In 1844 the Senate of Hamburg, the executive government of the city-state, coöpted Haller as fellow senator. As a senator Haller engaged in the debate on and reform of the Hamburg constitution. Under the new constitution of 1860 the senate reformed too in 1861. The new constitution provided for the election of senators by the Hamburg Parliament, doing away with the senate's prior coöptation. Haller was one of the pre-reform senators who remained in office. After 1860 he was a successful senator of finance presiding over the deputation of finances (Finanzdeputation), a joint commission of burghers and officials competent for the city-state's budget.

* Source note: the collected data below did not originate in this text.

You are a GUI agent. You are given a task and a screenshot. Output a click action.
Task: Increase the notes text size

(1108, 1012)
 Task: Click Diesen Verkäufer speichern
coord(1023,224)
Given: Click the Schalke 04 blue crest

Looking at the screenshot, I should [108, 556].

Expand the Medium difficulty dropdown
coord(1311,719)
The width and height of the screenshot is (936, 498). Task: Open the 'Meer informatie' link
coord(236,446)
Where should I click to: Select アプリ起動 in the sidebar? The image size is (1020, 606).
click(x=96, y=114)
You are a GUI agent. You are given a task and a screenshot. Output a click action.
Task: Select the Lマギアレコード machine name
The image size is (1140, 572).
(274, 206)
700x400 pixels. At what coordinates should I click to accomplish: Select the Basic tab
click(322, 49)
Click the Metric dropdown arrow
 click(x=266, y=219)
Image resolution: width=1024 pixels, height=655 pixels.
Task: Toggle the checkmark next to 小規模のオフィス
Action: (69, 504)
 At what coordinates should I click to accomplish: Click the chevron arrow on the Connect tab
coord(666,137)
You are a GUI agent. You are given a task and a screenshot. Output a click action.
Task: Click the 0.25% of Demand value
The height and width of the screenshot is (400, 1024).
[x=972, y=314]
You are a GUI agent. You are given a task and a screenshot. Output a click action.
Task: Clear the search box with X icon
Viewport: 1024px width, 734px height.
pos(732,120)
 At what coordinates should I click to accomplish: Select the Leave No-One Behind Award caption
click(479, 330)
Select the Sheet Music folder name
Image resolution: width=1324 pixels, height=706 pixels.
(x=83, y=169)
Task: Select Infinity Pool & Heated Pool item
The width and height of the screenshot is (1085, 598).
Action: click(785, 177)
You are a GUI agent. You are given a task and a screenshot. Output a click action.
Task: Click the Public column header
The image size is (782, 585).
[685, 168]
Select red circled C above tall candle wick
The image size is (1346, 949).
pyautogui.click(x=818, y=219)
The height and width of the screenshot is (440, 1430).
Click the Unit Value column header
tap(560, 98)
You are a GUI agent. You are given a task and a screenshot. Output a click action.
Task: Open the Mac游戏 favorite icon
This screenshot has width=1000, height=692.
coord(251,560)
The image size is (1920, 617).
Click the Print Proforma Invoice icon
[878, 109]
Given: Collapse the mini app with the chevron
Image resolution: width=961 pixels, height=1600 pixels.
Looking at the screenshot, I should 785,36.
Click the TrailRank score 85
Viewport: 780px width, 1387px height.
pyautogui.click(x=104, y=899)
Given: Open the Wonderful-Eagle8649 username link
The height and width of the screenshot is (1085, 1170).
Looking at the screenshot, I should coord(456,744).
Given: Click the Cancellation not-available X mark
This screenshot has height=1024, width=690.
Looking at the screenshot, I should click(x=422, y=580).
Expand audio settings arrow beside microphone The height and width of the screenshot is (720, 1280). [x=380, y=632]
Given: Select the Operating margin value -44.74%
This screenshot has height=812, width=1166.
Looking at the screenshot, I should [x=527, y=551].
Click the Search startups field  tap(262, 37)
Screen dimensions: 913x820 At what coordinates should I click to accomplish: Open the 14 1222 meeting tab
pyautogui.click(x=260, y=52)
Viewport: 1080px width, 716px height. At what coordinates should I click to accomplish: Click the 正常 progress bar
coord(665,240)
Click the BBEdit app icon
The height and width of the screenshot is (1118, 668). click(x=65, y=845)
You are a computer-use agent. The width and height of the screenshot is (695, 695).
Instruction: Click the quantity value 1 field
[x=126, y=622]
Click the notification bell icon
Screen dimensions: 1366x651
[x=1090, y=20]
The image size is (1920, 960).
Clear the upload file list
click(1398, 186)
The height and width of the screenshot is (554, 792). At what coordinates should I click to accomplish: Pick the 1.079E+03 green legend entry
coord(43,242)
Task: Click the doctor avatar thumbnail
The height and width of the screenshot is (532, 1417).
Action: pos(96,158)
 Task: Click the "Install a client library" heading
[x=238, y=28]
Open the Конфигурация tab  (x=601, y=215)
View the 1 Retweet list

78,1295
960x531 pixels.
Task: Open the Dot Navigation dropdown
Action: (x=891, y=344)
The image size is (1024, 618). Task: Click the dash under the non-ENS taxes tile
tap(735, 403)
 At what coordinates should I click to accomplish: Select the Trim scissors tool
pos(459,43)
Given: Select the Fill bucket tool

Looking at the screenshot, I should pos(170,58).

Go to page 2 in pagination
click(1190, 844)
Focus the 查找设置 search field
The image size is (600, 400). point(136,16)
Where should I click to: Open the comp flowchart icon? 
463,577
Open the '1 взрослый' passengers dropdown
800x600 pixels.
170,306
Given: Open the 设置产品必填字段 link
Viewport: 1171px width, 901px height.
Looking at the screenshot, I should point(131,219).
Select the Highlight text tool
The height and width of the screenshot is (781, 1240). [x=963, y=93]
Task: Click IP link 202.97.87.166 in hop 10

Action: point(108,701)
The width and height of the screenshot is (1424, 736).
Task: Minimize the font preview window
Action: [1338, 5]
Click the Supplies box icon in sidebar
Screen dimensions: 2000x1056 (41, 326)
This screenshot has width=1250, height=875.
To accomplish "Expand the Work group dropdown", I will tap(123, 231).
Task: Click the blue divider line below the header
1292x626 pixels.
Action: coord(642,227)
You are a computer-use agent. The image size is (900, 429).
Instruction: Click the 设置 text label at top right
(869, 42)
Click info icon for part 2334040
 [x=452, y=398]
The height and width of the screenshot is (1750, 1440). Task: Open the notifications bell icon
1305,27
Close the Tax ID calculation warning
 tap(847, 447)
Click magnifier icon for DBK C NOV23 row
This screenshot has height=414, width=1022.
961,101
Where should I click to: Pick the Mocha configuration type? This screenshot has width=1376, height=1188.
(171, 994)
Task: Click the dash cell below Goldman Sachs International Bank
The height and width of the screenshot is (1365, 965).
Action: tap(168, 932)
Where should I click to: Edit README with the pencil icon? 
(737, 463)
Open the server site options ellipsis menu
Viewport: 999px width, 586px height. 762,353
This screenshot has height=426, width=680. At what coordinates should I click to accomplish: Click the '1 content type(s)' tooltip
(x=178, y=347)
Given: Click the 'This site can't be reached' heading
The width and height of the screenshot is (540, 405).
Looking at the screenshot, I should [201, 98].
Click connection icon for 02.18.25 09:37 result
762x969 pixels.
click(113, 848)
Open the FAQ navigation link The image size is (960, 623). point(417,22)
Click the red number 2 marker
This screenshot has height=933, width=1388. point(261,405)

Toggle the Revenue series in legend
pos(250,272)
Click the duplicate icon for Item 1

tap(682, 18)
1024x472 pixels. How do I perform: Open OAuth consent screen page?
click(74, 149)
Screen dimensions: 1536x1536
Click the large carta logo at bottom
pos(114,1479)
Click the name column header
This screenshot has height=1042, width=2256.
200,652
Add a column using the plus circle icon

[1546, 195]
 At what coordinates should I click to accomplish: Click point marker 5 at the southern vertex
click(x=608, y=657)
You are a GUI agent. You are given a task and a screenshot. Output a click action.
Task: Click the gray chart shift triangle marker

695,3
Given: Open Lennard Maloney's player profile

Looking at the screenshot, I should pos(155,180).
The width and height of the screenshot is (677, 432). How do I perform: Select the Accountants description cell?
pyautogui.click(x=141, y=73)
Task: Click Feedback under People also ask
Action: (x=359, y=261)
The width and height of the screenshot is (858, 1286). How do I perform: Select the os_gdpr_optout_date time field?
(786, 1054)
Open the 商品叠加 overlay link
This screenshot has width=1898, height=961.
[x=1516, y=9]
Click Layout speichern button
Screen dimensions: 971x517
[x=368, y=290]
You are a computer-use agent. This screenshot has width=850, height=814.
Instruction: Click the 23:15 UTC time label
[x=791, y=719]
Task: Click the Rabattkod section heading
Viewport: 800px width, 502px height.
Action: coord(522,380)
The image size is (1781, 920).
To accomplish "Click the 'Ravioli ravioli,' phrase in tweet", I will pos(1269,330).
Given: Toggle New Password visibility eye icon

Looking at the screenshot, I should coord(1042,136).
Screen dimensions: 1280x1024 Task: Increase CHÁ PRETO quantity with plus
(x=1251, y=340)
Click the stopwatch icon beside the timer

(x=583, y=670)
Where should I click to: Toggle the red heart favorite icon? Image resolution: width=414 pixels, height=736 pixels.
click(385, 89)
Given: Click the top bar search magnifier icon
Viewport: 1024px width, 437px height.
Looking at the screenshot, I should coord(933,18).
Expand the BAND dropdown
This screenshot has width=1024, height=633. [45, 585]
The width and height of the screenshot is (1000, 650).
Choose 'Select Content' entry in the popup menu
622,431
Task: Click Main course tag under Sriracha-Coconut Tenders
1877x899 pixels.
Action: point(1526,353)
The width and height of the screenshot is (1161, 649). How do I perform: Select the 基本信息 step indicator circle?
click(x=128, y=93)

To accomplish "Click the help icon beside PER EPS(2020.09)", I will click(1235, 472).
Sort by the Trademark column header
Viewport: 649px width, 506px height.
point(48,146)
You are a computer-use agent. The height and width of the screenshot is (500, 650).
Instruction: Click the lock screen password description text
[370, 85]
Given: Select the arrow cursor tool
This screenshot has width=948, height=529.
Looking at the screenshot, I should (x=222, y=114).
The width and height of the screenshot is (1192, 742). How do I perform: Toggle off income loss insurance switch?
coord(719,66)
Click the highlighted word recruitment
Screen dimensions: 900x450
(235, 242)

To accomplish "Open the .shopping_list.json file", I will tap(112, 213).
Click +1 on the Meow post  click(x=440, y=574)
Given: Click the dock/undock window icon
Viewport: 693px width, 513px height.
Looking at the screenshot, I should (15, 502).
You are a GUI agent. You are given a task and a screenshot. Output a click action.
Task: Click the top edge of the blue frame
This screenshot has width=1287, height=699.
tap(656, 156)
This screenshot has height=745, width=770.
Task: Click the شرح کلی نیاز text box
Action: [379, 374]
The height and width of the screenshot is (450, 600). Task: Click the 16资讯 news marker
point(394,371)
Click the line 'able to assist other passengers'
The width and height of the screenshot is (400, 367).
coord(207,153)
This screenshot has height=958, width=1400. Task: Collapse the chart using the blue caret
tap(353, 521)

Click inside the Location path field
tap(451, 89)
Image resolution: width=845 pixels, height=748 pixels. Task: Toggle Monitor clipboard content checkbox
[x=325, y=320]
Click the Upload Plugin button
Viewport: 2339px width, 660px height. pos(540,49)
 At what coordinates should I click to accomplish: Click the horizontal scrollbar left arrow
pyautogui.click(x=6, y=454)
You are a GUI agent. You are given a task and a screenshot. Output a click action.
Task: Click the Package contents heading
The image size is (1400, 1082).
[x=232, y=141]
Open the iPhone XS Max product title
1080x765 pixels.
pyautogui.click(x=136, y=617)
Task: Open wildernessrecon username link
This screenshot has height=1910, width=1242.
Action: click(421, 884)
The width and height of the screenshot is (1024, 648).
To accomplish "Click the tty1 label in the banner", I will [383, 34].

Besides his colleague Gustav Kirchenpauer, with whom he rotated in office as First Mayor, Haller was one of the formative personalities of the period. From 17 August to 1 September 1863 Haller represented Hamburg in the Frankfurt meeting (Congress of Frankfurt) of federal princes and burgomasters of the states within the German Confederacy. On 30 June 1876 the gout-ridden Haller resigned from senatorship, and died later the same year.

== Hallerstraße ==

The Hallerstraße and the homonymous underground station in Hamburg are named in Haller's honour. In 1938 the Nazi senate of Hamburg renamed street and station, arguing that Haller's parents were Jewish. In 1945 station and street were given back their original name.